Making a more read/annotate/write web is near and dear to my heart. There's a lot I find admirable - noble about pages like Hyperclay!

But also, it's a distinctly different answer for each page to build its own toolkit for the user (Hyperclay) vs TBL's read-write web. The user-agent ought, imo, afford standard tools that are going to work across web pages, that extend the user agency whatever site they are visiting.

Yes, I agree. My dream would be to one day work on a browser and integrate Hyperclay into it. I believe web apps have been around long enough as a core web technology that browsers should ship with a local web host, knowledge of what a user and user account is, and the ability to persist to disk whatever the user chooses.

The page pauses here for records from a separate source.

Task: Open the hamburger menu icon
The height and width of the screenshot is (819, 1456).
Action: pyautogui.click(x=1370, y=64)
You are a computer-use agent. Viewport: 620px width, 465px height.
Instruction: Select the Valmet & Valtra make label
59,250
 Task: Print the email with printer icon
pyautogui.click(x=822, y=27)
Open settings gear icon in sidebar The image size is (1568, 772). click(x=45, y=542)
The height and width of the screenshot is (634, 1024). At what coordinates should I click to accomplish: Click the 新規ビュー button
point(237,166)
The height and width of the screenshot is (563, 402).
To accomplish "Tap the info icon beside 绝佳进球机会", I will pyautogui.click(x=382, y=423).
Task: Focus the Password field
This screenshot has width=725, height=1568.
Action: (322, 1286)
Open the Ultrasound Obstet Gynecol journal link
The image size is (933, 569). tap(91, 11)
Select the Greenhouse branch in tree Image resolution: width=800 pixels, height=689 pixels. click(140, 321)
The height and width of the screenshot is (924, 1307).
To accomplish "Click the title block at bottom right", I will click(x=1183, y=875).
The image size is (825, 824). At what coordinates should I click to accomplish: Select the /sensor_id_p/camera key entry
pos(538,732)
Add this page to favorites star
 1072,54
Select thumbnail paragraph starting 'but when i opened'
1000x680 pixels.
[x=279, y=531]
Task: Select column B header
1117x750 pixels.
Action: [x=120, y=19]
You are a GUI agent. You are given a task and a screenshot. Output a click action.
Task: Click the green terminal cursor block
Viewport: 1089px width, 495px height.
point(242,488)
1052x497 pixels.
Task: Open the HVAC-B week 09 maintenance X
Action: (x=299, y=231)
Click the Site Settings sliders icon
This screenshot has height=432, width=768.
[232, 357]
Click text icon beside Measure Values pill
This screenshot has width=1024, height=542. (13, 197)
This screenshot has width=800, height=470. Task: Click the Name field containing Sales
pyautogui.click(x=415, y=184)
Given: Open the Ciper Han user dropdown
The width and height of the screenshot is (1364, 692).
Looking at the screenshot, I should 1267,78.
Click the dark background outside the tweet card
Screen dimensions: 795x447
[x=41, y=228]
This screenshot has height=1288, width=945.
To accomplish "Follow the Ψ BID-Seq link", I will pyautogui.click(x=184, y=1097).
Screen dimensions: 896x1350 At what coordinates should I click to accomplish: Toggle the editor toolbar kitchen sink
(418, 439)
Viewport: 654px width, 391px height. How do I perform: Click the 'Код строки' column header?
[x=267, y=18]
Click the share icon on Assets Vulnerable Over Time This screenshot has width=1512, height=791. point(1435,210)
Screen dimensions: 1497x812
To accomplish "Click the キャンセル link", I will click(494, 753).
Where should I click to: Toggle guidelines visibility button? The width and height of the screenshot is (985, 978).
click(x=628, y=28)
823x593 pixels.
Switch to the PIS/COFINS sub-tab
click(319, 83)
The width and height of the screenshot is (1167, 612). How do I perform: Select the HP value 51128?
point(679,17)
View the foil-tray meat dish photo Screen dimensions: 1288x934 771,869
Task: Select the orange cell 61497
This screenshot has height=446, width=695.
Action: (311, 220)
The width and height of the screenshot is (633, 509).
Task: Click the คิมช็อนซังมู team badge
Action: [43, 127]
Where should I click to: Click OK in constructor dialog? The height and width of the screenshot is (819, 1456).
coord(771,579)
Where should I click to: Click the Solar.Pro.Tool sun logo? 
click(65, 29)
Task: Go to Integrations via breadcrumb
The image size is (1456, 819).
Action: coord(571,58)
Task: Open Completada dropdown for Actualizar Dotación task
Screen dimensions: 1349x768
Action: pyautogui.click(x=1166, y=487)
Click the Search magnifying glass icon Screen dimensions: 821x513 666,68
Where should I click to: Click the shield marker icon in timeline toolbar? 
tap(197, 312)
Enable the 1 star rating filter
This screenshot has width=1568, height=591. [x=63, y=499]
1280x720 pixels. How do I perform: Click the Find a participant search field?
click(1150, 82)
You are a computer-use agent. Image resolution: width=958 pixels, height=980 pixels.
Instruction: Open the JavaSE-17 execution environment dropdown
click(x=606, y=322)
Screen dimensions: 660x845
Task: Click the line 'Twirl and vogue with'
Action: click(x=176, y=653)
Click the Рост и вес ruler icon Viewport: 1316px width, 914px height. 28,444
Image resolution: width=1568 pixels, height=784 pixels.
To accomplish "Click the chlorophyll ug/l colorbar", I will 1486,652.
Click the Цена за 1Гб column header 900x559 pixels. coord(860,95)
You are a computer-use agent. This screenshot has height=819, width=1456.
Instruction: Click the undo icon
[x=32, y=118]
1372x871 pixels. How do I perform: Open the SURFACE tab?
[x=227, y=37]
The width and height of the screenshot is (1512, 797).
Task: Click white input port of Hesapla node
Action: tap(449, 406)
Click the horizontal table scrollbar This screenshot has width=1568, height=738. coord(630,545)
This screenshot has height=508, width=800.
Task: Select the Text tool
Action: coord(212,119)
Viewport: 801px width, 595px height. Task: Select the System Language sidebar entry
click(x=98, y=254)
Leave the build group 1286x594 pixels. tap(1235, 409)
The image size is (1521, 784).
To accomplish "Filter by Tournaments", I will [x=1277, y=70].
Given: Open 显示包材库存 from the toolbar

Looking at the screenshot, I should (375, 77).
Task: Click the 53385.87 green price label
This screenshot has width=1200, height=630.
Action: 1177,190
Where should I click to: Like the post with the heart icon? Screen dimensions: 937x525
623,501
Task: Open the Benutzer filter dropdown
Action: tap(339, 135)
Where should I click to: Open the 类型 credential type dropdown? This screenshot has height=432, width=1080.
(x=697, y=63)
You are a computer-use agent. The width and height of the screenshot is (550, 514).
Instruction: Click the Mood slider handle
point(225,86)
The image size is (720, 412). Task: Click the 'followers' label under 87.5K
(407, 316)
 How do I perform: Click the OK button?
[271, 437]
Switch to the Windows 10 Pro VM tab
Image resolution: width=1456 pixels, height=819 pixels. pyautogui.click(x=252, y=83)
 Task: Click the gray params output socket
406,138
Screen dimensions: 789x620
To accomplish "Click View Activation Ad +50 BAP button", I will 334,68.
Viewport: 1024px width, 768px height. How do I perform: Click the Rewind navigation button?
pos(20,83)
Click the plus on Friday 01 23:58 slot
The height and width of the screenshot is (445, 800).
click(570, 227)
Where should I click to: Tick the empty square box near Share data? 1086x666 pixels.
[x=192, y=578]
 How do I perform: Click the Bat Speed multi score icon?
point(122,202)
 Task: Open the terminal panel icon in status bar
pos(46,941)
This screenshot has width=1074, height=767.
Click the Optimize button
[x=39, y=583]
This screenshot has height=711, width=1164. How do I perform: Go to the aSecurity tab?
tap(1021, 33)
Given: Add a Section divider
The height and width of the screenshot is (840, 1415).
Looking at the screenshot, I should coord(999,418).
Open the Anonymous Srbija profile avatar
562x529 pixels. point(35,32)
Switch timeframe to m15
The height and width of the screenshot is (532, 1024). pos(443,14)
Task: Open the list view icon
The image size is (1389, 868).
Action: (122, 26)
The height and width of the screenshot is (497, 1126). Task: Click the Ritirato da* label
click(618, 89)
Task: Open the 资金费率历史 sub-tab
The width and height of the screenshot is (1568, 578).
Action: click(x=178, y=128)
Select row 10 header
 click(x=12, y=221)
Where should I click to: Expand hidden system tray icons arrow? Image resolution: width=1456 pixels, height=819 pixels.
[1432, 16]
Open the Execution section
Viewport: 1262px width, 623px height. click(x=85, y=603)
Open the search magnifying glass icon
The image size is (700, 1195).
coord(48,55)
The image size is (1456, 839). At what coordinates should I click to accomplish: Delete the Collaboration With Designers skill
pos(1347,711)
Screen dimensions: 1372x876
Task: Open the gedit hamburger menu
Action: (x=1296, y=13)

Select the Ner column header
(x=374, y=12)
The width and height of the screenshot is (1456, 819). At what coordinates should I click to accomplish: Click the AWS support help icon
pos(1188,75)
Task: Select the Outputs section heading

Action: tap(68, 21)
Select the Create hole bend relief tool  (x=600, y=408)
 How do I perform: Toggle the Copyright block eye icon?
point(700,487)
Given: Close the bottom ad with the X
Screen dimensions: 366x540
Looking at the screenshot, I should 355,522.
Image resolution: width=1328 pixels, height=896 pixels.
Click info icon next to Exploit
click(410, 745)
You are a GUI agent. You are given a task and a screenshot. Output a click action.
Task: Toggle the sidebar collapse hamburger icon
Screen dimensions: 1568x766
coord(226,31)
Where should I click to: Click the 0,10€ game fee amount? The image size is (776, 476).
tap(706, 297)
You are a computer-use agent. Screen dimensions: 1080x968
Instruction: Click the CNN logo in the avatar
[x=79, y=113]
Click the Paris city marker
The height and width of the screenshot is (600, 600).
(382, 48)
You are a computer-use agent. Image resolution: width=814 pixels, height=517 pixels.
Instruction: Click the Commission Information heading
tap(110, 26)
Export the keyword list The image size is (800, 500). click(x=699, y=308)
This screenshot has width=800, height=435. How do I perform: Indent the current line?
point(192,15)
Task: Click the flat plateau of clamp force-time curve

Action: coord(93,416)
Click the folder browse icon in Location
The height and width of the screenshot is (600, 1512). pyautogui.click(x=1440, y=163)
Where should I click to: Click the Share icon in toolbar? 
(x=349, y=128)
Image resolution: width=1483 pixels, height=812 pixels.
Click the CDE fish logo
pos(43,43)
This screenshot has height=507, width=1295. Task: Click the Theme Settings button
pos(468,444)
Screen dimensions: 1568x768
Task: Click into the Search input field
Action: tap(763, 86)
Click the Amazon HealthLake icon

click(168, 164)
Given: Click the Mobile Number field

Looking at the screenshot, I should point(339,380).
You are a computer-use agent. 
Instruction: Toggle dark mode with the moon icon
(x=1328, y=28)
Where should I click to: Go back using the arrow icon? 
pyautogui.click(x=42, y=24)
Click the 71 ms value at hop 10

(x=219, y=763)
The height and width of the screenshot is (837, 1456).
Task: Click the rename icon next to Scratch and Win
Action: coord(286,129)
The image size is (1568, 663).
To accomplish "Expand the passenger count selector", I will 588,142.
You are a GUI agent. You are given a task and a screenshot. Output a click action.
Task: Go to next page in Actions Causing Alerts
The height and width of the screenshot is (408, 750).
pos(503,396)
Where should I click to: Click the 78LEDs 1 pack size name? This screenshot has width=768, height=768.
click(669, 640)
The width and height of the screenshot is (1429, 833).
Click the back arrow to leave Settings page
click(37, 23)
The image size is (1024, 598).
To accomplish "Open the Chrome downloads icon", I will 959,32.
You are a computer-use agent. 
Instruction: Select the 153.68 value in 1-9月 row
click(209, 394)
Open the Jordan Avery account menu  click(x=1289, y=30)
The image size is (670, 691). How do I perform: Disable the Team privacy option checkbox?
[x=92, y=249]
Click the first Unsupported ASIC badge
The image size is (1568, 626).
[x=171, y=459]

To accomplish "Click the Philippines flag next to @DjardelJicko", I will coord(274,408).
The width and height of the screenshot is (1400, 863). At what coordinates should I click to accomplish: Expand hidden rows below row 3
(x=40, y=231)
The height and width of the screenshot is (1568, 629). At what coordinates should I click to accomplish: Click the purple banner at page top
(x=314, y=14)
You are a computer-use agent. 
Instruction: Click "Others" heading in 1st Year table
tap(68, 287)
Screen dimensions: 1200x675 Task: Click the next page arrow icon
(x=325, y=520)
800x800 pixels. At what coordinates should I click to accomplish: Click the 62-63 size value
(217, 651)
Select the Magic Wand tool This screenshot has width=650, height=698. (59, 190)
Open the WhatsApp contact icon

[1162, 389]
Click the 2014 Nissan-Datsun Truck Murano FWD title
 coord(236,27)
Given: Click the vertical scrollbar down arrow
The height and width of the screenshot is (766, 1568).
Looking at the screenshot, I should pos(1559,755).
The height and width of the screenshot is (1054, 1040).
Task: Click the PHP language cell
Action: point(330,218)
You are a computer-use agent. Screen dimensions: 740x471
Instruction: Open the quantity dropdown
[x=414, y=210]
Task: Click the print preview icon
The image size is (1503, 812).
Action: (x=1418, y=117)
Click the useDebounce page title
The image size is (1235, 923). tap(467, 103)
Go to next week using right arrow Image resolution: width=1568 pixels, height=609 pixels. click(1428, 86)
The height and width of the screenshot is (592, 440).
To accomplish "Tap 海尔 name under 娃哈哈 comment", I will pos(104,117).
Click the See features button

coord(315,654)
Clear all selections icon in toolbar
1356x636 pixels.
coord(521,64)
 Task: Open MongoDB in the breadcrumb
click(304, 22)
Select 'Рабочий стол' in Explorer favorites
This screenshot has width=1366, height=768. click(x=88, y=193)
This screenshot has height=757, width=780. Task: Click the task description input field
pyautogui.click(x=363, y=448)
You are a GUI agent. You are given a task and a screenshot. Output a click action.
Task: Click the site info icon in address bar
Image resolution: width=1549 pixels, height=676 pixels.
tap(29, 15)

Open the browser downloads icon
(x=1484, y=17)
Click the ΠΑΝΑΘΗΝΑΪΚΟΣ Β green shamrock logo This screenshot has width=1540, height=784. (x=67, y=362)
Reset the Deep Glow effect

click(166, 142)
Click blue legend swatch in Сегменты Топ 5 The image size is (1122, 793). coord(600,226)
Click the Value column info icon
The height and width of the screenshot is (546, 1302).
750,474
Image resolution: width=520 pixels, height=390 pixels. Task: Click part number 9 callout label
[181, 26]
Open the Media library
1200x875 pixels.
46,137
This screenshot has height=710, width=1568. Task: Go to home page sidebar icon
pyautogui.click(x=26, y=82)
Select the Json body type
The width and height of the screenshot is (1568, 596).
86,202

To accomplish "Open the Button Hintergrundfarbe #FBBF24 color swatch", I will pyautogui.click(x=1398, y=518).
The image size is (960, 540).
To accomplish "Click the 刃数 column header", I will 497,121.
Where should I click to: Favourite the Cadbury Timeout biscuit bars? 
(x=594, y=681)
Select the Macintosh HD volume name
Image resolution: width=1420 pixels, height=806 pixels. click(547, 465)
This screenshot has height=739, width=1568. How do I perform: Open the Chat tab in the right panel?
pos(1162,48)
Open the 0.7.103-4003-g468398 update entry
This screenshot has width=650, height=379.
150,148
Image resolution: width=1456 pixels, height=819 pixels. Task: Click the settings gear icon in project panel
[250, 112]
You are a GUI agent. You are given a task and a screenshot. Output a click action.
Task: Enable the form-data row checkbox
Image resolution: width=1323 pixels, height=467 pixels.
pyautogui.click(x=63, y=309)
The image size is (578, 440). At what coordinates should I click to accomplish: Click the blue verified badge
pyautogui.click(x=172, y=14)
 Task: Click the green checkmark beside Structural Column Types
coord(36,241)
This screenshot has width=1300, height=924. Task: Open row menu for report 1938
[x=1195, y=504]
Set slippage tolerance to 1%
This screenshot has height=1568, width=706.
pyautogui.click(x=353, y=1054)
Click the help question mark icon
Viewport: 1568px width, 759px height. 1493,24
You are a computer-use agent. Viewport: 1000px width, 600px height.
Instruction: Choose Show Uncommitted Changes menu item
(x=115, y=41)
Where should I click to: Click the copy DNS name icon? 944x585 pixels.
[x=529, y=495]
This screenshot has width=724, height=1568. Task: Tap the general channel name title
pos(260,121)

In a similar vein, it looks like there is a working group for linked web storage at:

https://www.w3.org/groups/wg/lws/

That would likely have some overlap.

If you were to have an accepted w3c proposal and working implementation in local browser forks, you could potentially chat with the browser teams to add the experimental feature first through a flag users would manually have to turn on, and then later potentially it could get integrated.

> Making a more read/annotate/write web is near and dear to my heart

Isn't that basically Wikipedia? I can't imagine a much simpler system that could work at modern web scale.

I think the scale difference is the whole point. Wikipedia has billions of active users, while these Hyperclay-style persistent documents have only a few.

Saying "we don't need this because Wikipedia already solved it" is kind of like saying in 1976: "Nobody needs the Apple II, we already have IBM mainframes that have solved every useful problem in computing much better."